Equation 1: $S + L = 230$
Equation 2: $1.00S + 1.50L = 285.00$ Explain
This is a question about <setting up a system of two linear equations with two variables>. The solving step is:

For each problem, I first figure out what two things I don't know and want to find out. I give each of these unknowns a letter name, like $V_1$ and $V_2$ for voltages, or $S$ and $L$ for the number of drinks. This makes it easier to write down the math ideas.

Then, I read the problem carefully to find two different facts or relationships between these unknowns. Each fact helps me write one equation.

**For Problem 1 (Batteries):**
1. I figured out the unknowns are the two different battery voltages. I called them $V_1$ and $V_2$.
2. The first fact is that their total voltage is 6.5 V. So, I wrote $V_1 + V_2 = 6.5$.
3. The second fact is that the difference in their voltage is 2.5 V. So, I wrote $V_1 - V_2 = 2.5$. I just assumed one was bigger than the other to set up the subtraction.

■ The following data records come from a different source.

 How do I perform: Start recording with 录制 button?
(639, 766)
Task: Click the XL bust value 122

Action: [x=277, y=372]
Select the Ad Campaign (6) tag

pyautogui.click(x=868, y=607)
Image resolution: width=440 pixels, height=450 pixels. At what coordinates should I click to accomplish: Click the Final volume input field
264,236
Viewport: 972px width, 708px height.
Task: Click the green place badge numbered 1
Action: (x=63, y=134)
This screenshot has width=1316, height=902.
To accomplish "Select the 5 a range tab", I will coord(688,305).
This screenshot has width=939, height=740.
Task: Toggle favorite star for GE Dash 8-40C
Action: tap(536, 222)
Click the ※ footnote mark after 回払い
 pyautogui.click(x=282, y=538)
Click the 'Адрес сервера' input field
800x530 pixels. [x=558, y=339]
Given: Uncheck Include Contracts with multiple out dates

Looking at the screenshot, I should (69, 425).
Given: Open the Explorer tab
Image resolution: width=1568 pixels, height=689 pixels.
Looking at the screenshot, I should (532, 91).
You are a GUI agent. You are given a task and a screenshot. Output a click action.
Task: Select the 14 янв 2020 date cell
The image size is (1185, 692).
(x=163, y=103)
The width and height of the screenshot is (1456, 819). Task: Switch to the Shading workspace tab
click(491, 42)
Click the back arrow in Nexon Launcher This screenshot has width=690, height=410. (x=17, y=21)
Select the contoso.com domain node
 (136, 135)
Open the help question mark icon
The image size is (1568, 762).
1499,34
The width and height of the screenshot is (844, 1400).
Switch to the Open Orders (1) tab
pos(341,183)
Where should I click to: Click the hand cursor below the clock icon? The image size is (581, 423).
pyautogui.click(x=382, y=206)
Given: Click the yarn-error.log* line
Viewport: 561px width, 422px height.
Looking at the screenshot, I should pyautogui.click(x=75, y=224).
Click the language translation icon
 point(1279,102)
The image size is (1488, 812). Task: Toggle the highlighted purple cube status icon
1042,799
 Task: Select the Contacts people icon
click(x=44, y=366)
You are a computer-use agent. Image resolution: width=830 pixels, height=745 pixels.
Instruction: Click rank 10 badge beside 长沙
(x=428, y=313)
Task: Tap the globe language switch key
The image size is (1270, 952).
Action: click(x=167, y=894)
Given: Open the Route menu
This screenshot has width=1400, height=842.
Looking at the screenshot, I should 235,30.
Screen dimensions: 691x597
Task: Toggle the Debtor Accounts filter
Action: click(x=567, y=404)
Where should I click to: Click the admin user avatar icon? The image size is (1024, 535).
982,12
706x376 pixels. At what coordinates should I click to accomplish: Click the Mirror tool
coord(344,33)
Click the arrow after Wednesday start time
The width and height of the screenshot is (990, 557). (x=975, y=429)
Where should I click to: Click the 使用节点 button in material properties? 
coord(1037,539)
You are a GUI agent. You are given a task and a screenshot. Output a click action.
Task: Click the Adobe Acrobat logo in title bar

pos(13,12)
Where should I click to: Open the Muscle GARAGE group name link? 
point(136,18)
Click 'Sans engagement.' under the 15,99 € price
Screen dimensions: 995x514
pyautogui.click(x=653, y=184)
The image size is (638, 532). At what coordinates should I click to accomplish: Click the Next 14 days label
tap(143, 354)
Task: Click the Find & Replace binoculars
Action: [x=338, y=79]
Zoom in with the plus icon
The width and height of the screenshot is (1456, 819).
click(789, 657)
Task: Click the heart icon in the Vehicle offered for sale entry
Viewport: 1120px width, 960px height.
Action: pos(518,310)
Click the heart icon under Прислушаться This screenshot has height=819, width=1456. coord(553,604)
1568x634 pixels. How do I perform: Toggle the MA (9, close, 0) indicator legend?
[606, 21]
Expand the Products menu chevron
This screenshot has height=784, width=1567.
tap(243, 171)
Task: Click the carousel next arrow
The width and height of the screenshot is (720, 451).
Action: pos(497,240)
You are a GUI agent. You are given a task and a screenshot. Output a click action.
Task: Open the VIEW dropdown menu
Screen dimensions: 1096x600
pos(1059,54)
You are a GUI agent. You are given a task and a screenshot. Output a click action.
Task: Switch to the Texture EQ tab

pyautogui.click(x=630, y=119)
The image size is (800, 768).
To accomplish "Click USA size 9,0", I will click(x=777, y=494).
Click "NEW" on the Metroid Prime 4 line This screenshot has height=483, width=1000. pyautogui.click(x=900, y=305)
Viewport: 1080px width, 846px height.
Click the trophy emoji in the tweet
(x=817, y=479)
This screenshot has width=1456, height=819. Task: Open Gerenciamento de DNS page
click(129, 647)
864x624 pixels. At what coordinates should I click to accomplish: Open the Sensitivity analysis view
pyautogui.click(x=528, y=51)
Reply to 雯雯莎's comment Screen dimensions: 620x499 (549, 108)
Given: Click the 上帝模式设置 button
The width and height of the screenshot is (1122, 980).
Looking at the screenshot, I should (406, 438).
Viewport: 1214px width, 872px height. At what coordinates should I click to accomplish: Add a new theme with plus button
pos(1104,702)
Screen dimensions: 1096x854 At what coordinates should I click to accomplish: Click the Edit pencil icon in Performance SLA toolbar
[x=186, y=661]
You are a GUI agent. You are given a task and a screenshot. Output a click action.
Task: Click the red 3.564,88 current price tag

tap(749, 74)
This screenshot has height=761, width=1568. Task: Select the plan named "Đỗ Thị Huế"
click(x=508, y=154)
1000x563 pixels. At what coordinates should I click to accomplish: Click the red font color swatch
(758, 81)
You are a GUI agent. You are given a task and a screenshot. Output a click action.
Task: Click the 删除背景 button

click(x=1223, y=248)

**For Problem 2 (Drinks):**
1. I figured out the unknowns are the number of small drinks and the number of large drinks. I called them $S$ and $L$.
2. The first fact is that he sold a total of 230 drinks. So, I wrote $S + L = 230$.
3. The second fact is about the total money he made. The small drinks cost $1.00 each, and the large ones cost $1.50 each. The total money was $285.00. So, I wrote $1.00S + 1.50L = 285.00$.

The problem asked me *not* to solve them, just to set up the equations, so that's exactly what I did!